Answer

**step1** Understanding the problem

We are given a rectangular block with dimensions 18 cm, 15 cm, and 12 cm. We need to cut this block into the least possible number of identical cubes. To achieve the least number of cubes, the size of each cube must be as large as possible.

**step2** Determining the side length of the largest cube

For the rectangular block to be cut into exact cubes, the side length of the cube must be a common divisor of all three dimensions of the block (18 cm, 15 cm, and 12 cm). To find the largest possible cube, we need to find the Greatest Common Divisor (GCD) of these three dimensions.

Question1.step3 (Finding the Greatest Common Divisor (GCD))

Let's list the factors for each dimension:
- Factors of 18: 1, 2, 3, 6, 9, 18
- Factors of 15: 1, 3, 5, 15
- Factors of 12: 1, 2, 3, 4, 6, 12
The common factors of 18, 15, and 12 are 1 and 3. The greatest among these common factors is 3.
Therefore, the side length of the largest possible cube is 3 cm.

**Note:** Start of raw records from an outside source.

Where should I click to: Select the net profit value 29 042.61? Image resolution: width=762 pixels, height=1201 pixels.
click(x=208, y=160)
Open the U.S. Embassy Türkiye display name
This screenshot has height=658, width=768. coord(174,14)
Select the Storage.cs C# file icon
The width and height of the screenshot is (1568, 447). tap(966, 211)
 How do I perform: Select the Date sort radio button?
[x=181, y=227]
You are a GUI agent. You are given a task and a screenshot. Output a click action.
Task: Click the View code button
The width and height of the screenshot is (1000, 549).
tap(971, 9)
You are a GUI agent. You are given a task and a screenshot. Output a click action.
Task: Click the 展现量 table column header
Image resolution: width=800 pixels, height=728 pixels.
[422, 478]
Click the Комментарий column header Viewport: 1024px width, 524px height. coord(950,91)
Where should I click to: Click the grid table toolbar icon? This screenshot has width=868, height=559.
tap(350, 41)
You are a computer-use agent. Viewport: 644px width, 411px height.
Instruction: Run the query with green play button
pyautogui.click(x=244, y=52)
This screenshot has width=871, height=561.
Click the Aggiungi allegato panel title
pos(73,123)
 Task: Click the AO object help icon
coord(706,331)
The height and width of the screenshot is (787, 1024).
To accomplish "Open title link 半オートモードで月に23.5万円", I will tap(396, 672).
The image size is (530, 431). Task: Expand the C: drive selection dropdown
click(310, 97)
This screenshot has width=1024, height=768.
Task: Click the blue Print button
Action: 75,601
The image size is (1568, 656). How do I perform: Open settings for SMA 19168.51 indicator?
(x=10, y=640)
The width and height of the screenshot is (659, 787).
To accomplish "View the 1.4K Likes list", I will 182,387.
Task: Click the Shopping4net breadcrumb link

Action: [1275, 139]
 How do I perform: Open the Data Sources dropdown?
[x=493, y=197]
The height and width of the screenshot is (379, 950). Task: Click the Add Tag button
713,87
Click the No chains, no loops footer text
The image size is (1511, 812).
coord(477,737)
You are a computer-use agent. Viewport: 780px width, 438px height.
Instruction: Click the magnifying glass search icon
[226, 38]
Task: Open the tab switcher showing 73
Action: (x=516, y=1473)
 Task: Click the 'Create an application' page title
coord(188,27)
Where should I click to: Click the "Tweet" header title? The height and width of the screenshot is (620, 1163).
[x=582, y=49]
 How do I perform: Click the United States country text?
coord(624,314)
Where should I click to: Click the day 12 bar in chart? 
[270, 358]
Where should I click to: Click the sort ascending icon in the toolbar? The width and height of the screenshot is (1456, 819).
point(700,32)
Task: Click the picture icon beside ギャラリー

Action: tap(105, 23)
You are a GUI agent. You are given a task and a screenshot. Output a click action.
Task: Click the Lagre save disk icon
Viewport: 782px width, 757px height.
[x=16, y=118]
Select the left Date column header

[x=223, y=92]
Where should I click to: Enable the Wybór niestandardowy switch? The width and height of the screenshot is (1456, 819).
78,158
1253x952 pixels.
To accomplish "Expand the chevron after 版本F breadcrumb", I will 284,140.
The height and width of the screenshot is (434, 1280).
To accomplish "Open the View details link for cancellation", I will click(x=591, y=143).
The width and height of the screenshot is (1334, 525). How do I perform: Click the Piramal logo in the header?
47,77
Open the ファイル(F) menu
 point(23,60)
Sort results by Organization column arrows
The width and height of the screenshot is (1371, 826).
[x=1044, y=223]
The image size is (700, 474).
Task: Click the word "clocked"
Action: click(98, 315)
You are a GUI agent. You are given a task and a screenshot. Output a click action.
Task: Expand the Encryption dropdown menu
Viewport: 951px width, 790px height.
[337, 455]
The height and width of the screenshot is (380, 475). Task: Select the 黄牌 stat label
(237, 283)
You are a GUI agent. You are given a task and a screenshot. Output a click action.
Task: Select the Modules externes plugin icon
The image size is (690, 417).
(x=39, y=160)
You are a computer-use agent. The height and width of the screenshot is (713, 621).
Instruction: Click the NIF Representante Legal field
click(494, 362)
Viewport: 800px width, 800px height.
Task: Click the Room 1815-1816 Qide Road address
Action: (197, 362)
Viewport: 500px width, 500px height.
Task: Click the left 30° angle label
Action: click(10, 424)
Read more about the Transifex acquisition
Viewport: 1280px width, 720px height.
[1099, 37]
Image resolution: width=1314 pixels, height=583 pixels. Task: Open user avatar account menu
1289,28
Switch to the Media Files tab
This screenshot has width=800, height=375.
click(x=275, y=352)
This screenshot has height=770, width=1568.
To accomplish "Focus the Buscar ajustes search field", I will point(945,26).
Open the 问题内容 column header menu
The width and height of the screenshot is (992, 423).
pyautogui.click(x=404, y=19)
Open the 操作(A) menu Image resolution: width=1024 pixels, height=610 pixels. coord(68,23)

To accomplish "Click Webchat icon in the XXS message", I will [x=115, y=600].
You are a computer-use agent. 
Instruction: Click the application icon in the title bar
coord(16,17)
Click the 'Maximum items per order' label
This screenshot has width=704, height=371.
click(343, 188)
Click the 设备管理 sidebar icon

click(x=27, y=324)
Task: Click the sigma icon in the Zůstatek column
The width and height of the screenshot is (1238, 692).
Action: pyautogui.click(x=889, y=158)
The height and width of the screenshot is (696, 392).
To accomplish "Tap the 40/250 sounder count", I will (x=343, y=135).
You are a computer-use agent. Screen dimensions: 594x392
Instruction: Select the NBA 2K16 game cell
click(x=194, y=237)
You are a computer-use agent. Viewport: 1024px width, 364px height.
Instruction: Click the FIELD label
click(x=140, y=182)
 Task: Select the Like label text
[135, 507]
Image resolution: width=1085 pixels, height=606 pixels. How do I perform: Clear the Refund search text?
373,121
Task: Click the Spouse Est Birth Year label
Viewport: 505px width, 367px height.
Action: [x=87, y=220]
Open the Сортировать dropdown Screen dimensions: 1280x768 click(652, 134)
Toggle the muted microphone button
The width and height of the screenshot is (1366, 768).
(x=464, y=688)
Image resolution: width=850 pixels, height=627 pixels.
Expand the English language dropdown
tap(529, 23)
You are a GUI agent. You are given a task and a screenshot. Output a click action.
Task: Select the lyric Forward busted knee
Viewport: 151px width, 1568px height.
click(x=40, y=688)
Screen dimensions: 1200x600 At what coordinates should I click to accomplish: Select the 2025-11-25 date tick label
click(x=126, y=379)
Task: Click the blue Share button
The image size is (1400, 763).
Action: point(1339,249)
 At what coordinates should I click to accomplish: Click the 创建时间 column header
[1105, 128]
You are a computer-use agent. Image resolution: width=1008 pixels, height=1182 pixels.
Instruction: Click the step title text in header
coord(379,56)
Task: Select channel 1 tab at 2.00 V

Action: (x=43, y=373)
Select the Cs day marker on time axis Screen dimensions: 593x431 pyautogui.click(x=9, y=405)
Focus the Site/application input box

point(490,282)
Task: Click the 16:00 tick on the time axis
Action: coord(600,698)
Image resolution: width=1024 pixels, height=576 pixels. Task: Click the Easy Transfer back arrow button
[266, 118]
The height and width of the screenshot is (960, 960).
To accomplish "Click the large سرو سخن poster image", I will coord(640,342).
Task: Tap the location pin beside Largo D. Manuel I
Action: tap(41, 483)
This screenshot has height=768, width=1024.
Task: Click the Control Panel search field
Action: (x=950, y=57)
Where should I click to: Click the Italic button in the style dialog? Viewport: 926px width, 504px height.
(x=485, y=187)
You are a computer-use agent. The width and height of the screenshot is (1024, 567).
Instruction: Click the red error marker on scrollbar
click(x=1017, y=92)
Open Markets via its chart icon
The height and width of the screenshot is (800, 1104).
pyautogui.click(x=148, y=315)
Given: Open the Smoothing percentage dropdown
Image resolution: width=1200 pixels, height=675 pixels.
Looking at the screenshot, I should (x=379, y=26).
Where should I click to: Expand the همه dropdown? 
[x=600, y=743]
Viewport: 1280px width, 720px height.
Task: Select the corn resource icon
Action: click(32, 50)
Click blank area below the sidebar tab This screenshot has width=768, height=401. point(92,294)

**step4** Calculating the number of cubes along each dimension

Now we divide each dimension of the rectangular block by the side length of the cube (3 cm) to find how many cubes fit along each side:
- Number of cubes along the 18 cm length = $$18 \text{ cm} \div 3 \text{ cm} = 6$$ cubes
- Number of cubes along the 15 cm width = $$15 \text{ cm} \div 3 \text{ cm} = 5$$ cubes
- Number of cubes along the 12 cm height = $$12 \text{ cm} \div 3 \text{ cm} = 4$$ cubes

**step5** Calculating the total least number of cubes

To find the total least possible number of cubes, we multiply the number of cubes along each dimension:
Total cubes = Number of cubes along length $$\times$$ Number of cubes along width $$\times$$ Number of cubes along height
Total cubes = $$6 \times 5 \times 4$$
Total cubes = $$30 \times 4$$
Total cubes = $$120$$ cubes.
So, the least possible number of cubes is 120.